** THE TASK **
Each line in the records below, from the one that contains "Instruction: Click the dark" to the one that contains "has height=405, width=775.", should be reproduced exactly, the first and last included.

********************

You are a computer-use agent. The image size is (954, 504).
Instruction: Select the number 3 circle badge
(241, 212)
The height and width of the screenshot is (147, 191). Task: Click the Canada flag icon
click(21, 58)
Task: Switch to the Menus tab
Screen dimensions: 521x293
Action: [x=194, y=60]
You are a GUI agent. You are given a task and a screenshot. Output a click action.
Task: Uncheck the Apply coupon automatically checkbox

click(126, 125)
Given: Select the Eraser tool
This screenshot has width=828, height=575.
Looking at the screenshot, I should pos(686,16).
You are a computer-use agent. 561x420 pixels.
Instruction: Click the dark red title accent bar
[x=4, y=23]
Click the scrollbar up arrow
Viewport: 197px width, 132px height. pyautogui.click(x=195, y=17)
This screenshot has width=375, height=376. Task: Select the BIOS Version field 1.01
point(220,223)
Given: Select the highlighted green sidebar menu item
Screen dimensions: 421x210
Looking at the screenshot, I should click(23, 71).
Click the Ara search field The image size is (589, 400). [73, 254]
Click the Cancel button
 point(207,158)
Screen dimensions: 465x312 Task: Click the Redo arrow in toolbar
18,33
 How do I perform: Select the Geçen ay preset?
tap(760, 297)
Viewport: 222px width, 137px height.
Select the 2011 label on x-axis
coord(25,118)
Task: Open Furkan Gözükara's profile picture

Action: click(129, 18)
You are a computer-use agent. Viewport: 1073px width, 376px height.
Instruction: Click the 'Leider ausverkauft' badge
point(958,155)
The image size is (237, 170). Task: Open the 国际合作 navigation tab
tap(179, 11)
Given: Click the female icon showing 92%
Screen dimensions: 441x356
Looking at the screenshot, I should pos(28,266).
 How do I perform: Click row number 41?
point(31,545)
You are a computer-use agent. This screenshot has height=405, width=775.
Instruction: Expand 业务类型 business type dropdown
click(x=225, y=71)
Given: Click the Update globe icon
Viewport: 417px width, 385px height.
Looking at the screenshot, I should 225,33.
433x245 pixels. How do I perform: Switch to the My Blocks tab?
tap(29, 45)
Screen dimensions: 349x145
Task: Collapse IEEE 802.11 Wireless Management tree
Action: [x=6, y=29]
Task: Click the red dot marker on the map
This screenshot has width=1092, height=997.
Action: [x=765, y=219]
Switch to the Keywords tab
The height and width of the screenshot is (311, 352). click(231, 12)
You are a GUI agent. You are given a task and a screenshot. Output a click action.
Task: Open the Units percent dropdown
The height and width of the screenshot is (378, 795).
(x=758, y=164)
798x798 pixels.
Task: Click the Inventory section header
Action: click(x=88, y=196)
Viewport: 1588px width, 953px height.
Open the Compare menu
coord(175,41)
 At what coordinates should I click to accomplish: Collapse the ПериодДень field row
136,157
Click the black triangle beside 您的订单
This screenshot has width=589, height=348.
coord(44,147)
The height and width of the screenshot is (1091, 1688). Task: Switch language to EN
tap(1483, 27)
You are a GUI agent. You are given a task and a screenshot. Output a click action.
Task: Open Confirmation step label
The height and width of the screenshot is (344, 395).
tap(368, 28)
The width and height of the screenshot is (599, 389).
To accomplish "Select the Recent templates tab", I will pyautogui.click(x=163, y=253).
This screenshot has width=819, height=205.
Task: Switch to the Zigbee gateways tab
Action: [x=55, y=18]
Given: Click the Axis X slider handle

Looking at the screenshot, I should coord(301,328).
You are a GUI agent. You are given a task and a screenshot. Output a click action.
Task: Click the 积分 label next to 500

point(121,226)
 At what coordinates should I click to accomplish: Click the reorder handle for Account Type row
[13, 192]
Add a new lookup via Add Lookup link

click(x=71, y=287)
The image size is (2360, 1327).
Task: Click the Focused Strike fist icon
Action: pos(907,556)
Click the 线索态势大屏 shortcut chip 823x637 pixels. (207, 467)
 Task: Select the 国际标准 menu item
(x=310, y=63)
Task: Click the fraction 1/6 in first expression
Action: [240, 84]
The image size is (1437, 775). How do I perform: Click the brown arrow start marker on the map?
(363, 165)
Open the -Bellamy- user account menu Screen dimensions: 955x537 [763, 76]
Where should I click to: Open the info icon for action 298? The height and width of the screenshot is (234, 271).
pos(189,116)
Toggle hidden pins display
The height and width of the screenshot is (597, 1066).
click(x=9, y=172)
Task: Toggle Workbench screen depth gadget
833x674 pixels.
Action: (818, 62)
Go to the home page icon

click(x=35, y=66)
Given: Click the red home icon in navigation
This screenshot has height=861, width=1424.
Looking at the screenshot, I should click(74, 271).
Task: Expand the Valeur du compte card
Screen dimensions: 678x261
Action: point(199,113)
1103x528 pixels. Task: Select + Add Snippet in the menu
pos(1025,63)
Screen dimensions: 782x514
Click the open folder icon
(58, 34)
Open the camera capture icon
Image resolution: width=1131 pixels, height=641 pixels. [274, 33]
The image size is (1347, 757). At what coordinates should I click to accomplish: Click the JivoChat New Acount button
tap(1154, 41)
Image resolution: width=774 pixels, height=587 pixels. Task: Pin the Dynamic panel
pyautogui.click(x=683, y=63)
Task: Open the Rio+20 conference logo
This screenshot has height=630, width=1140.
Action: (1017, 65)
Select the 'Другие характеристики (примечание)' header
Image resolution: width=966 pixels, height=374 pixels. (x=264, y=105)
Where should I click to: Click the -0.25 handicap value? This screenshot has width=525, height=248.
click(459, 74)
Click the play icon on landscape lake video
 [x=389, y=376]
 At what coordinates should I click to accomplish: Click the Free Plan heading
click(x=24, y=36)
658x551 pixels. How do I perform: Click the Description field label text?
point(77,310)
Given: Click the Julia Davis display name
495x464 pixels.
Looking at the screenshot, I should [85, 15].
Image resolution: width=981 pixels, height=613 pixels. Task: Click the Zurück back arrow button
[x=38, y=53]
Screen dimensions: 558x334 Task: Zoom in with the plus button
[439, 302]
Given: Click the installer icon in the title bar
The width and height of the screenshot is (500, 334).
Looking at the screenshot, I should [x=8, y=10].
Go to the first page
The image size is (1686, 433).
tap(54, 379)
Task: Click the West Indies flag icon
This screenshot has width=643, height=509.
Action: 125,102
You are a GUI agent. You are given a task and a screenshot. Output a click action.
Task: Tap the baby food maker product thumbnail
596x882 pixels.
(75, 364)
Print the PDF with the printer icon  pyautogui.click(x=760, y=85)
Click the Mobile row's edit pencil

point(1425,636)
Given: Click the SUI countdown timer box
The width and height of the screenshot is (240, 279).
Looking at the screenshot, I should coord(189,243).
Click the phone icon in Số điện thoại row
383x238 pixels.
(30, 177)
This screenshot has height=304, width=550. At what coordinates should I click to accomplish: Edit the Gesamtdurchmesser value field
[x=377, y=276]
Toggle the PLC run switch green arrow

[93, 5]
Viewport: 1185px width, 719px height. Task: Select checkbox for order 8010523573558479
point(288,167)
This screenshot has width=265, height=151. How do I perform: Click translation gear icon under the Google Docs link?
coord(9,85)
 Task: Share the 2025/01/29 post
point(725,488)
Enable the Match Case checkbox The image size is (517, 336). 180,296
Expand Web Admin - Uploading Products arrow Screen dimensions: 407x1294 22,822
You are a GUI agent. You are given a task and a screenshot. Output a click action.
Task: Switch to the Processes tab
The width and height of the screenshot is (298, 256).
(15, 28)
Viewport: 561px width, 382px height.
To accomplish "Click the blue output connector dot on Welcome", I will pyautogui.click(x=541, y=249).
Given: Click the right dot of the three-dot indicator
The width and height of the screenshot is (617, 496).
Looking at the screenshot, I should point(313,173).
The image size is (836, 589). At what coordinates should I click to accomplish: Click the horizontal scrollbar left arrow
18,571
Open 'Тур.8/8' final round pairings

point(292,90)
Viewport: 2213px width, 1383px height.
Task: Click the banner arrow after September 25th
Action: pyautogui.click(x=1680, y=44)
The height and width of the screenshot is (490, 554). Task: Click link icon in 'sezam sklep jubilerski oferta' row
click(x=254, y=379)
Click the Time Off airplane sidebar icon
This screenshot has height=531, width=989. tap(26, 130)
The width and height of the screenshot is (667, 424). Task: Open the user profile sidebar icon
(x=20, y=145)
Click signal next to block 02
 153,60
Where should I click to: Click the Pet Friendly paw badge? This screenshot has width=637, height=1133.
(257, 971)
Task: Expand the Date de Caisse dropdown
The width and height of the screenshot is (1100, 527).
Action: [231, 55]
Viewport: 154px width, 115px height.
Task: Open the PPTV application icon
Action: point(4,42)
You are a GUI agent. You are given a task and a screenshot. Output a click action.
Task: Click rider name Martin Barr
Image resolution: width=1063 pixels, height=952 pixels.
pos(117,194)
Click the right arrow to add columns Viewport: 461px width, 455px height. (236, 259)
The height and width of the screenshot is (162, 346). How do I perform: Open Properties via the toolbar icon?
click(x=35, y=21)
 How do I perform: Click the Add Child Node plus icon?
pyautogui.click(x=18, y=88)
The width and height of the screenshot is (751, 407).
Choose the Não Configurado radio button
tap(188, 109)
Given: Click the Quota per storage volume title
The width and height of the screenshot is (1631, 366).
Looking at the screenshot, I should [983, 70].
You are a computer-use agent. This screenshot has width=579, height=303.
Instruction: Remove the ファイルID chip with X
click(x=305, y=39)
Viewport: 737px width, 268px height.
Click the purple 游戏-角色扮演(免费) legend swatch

********************

** FINISHED EXERCISE **
Instruction: Click the dark red title accent bar
[x=4, y=23]
Click the scrollbar up arrow
Viewport: 197px width, 132px height. pyautogui.click(x=195, y=17)
This screenshot has width=375, height=376. Task: Select the BIOS Version field 1.01
point(220,223)
Given: Select the highlighted green sidebar menu item
Screen dimensions: 421x210
Looking at the screenshot, I should click(23, 71).
Click the Ara search field The image size is (589, 400). [73, 254]
Click the Cancel button
 point(207,158)
Screen dimensions: 465x312 Task: Click the Redo arrow in toolbar
18,33
 How do I perform: Select the Geçen ay preset?
tap(760, 297)
Viewport: 222px width, 137px height.
Select the 2011 label on x-axis
coord(25,118)
Task: Open Furkan Gözükara's profile picture

Action: click(129, 18)
You are a computer-use agent. Viewport: 1073px width, 376px height.
Instruction: Click the 'Leider ausverkauft' badge
point(958,155)
The image size is (237, 170). Task: Open the 国际合作 navigation tab
tap(179, 11)
Given: Click the female icon showing 92%
Screen dimensions: 441x356
Looking at the screenshot, I should pos(28,266).
 How do I perform: Click row number 41?
point(31,545)
You are a computer-use agent. This screenshot has height=405, width=775.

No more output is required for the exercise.